Они долго сидели молча, думая каждый о своём. Евпраксия страдала от потери состояния и Милицы. Родион искал путь, как добраться до маркграфа Деди и спасти свою семеюшку. Он был убеждён, что её похищение — дело рук императорского проныры. Они просидели в трапезной до полуночи, но так и не придумали ничего путного. У них родилось десятки вопросов и не было пи одного ответа. Где-то за полночь Евпраксия наконец вспомнила, что Родиону нужно отдохнуть, позвала слугу и велела ему отвести Родиона ко сну. Да и сама вскоре отправилась в спальню, сочтя, что утро вечера мудренее и на свежую голову она найдёт-таки, что противопоставить коварству супруга.
Глава семнадцатая
ВРАЖДА
Молодая императрица Римско-Германской империи Адельгейда-Евпраксия не пала духом после прихлынувшей беда. Да, она страдала от потери Милицы и ей было жалко достояние, столь щедро выделенное отцом. Но её жизнерадостный характер справился с напастями, и она стала деятельнее, чем прежде. Она отправила гонцов на поиски императора и проводила в путь Родиона искать Милицу. Она познакомилась, поговорила со всеми придворными, кто её окружал в Бамберге, и искала тех, кому могла довериться, если не считать патера Мейнгера. А так только появился в городе архиепископ Гартвиг, потянулась к нему. Он заслужил её доверие тем, что не дал маркграфу Экберту разорить Кведлинбургский монастырь. Слышала она от епископа Рупрехта, что до междоусобицы императора с маркграфом Экбертом Гартвиг вовсе не входил в число доверенных лиц императора, а был его противником. Что побудило Гартвига перейти из враждебного стана в ряды Генриха, ведомо было Гартвигу и Всевышнему. Но этого императрице оказалось достаточно, чтобы однажды попросить у архиепископа совета и даже исповедаться.

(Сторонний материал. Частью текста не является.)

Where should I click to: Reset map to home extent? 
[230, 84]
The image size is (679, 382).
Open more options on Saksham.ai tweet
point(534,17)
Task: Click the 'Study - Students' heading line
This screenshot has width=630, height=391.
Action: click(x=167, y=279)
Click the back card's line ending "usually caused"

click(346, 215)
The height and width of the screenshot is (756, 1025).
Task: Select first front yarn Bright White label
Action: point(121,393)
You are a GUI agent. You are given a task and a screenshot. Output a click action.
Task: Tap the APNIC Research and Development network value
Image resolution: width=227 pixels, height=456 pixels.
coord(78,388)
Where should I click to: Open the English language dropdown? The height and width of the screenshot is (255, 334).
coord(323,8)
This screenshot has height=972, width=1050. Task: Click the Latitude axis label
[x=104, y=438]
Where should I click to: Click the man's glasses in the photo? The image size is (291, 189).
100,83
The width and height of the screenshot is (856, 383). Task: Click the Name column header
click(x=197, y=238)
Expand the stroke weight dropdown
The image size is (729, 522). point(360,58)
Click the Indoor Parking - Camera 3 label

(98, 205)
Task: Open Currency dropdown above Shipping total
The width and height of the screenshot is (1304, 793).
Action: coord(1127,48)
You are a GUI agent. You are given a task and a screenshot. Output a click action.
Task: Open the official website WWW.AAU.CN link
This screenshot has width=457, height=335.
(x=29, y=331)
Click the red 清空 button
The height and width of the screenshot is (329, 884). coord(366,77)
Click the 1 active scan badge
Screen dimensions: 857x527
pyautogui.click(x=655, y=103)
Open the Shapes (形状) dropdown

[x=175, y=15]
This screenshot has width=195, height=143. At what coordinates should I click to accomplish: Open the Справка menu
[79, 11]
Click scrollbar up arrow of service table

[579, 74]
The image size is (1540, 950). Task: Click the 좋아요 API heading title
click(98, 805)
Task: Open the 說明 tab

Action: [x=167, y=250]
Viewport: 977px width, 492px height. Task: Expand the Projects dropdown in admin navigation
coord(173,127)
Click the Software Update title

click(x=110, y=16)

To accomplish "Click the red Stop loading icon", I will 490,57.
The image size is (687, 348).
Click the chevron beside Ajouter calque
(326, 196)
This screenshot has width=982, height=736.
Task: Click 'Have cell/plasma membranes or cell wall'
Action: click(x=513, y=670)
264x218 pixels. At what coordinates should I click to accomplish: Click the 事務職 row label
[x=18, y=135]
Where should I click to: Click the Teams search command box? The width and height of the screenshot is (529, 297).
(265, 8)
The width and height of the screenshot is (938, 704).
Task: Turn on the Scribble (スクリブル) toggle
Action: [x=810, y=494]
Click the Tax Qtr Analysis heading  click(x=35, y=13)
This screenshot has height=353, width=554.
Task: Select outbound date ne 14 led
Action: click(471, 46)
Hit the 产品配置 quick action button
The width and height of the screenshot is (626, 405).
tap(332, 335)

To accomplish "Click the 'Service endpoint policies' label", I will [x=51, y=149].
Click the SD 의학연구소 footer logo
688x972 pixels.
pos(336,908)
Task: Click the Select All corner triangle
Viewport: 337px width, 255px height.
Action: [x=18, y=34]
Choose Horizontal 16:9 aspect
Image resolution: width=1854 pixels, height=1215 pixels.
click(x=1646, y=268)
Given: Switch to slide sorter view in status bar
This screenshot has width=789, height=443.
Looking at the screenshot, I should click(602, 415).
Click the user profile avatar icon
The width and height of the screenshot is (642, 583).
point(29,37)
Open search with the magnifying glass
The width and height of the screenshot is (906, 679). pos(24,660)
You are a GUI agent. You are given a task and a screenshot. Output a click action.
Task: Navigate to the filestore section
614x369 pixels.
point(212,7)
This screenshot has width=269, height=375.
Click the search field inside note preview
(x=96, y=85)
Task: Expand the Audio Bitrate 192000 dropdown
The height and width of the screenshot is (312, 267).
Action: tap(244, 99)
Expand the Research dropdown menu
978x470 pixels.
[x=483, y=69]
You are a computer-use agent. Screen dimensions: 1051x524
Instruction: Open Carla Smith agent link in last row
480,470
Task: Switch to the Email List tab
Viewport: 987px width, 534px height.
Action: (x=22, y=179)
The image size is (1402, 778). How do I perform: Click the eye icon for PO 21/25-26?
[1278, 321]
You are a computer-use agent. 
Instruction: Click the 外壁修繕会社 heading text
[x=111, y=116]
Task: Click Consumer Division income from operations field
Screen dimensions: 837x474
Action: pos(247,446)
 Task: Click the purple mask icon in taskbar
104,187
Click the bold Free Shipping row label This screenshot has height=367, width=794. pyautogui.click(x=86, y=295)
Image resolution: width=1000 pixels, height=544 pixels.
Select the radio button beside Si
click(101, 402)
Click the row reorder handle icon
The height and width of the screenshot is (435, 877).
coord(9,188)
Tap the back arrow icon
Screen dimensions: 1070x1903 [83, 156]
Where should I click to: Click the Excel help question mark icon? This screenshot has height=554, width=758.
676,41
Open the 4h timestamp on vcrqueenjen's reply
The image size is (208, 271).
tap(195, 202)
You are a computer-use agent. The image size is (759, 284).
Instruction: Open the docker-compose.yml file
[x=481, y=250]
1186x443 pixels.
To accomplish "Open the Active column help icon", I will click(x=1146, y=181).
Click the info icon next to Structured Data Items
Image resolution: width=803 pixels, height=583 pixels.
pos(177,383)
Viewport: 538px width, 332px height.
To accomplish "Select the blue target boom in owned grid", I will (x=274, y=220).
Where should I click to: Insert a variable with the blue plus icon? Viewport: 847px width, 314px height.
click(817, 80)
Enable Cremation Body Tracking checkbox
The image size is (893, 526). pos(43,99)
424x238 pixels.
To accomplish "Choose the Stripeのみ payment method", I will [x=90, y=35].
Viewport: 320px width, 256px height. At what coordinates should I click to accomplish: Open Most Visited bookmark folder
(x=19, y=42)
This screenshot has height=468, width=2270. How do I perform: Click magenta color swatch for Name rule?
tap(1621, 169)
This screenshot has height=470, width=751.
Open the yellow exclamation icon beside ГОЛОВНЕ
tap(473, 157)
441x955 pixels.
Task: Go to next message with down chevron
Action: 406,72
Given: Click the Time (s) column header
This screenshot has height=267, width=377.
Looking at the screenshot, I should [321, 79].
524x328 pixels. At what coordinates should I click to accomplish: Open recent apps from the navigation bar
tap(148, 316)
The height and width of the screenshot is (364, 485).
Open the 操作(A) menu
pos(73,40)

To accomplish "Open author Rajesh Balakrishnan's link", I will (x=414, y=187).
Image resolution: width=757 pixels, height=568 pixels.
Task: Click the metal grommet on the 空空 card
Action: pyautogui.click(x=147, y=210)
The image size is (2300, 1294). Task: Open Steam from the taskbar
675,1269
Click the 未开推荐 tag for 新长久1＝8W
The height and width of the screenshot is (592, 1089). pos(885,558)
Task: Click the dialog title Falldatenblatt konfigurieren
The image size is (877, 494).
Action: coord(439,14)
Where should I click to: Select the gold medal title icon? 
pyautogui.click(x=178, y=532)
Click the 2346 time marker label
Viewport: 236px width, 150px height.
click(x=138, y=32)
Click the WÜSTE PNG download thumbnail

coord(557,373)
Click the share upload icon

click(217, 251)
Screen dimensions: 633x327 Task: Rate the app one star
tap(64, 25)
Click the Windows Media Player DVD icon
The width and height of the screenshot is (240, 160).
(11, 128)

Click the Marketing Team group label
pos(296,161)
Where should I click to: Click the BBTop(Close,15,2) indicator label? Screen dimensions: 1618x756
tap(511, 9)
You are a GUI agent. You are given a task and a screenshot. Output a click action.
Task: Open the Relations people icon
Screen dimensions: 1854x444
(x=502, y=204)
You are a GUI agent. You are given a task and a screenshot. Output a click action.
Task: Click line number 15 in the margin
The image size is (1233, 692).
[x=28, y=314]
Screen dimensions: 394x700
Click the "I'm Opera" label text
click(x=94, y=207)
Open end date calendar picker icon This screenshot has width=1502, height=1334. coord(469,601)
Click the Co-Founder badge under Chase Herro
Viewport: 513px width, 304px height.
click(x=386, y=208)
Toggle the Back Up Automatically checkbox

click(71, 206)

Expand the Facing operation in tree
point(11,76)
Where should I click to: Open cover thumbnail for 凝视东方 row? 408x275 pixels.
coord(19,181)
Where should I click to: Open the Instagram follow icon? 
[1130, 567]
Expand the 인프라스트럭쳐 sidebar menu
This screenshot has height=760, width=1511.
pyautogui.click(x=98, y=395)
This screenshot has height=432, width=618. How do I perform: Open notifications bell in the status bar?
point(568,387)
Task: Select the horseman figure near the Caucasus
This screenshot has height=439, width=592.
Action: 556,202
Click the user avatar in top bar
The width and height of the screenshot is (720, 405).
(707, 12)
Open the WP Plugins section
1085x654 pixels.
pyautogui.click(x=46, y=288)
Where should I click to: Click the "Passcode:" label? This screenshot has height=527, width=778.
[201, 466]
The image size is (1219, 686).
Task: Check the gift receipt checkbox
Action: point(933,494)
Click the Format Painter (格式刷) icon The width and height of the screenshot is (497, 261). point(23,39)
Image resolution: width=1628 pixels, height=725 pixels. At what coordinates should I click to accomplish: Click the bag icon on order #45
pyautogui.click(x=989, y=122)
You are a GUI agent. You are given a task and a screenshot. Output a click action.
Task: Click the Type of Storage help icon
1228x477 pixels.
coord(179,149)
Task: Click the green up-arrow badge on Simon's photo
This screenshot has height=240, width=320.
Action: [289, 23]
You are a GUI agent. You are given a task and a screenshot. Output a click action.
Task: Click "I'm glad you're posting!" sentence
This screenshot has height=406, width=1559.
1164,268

Гартвиг — умница и проницательный человек — рассмотрел в исповедуемой не просто молоденькую первую даму империи, но личность незаурядную, с особым, не распознанным никем славянским характером. Знал Гартвиг, что такие личности способны на достойные дела и подвиги. Он верил, что не только честолюбие толкнуло её стать императрицей, но нечто большее. В чём это «большее» заключалось, Гартвиг пока не пытался разгадать. Он был уверен, что сие выявит лишь время.
Выслушав исповедь молодой женщины, Гартвиг счёл, что и сам должен быть с нею откровенным. Он рассчитывал, что из его откровения императрица почерпнёт много полезного и придёт час, когда они вместе выступят против коварного властителя.
Был конец ноября. Погода уже испортилась, с Балтийского моря дули холодные ветры, принося затяжные дожди. Жизнь в Бамберге замерла, и в такие дни было особо приятно посидеть у жарко пылающего камина и побеседовать с любезным тебе человеком. Так было и в ранний ненастный вечер четверга, когда Евпраксия и Гартвиг сидели вдвоём у огня. Евпраксия давно хотела узнать прошлую жизнь супруга. И она попросила о том архиепископа:
— Ваше преосвященство, поведайте минулое Генриха, если вам будет сие угодно.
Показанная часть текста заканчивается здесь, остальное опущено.